The hardest part of the book hadn’t been reliving the death of her mother moment by moment, as she’d always thought. That had been hard, to be sure, but the most difficult part had been writing the end and saying good-bye. In writing the book, she realized that she’d never said good-bye to her mother. Never had any sort of closure. Now she did, and it felt as if one part of her life had ended.

When she was through with the book, it was mid-October and she was physically and emotionally drained. She fell into bed and slept for almost twenty hours. When she woke, she felt as if a thorn had been taken from her chest. A thorn that she’d never even known was embedded there. She was free from the past and she hadn’t even known she’d needed freeing.
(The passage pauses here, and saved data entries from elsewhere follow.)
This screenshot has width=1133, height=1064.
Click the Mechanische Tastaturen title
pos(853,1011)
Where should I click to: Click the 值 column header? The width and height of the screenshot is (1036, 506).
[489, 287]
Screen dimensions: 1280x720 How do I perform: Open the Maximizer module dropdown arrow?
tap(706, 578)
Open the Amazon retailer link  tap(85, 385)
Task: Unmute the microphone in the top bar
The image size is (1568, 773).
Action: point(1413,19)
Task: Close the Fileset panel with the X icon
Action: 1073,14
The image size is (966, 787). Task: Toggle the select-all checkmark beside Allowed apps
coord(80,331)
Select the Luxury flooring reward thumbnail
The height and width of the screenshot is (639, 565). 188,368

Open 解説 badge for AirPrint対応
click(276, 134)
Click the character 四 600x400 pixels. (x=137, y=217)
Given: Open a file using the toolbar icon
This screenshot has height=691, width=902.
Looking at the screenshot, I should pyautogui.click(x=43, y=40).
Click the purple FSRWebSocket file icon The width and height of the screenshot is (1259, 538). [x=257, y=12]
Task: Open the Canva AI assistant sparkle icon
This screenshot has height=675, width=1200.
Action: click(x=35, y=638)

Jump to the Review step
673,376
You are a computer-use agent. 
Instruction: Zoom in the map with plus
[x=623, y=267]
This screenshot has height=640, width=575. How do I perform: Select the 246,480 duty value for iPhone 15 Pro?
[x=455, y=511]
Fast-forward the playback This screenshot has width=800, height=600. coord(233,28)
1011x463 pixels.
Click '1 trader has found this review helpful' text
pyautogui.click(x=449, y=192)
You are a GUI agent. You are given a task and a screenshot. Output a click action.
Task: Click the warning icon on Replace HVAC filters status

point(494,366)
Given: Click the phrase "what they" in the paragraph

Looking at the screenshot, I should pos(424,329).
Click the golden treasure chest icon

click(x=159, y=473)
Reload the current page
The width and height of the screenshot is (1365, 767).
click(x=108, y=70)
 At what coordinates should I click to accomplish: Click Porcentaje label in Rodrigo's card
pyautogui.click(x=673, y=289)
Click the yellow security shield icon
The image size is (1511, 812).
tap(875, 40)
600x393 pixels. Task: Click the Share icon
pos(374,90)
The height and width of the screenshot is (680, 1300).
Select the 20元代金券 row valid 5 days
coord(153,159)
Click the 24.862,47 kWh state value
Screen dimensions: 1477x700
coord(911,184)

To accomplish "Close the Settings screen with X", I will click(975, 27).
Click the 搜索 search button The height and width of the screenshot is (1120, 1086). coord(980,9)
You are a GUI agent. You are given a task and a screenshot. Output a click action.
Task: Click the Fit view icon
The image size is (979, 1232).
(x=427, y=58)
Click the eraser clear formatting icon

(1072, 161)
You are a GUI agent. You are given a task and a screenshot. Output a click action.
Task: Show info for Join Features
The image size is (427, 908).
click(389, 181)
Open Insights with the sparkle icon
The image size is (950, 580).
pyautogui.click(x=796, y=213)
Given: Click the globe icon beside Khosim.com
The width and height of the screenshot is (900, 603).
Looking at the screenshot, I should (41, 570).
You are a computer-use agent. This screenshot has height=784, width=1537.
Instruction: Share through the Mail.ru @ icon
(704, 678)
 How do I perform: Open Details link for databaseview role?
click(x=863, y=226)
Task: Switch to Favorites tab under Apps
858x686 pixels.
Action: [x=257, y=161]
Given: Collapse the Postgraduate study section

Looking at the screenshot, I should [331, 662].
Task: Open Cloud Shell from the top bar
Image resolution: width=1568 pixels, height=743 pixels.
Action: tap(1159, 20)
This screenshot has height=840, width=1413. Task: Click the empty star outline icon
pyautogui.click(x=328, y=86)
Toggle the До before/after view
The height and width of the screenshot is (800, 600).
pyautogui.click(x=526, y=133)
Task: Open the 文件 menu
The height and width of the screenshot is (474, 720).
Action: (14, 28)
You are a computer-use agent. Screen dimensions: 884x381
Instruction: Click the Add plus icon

Maddie fed Snowball, then jumped in the shower. Her cat had yet to sleep in the bed Maddie had bought for her. She liked the video, and the carrier not at all. Maddie had given up on any sort of rules. Snowball liked to spend most of her time lying on the windowsill or in Maddie’s lap.

Maddie washed her hair and scrubbed her body with watermelon-scented sugar scrub and wondered what she was going to do with her life. Which was such an odd question, really, when she thought about it. Until she’d finished the book, she hadn’t realized how much of her life had been wrapped up in the past. It had dictated her future without her even knowing it.

Maybe she’d take a vacation. Someplace warm. Just pack a swimsuit and a pair of flip-flops and hit a nice beach. Maybe Adele needed a break from her cycle of cursed dating.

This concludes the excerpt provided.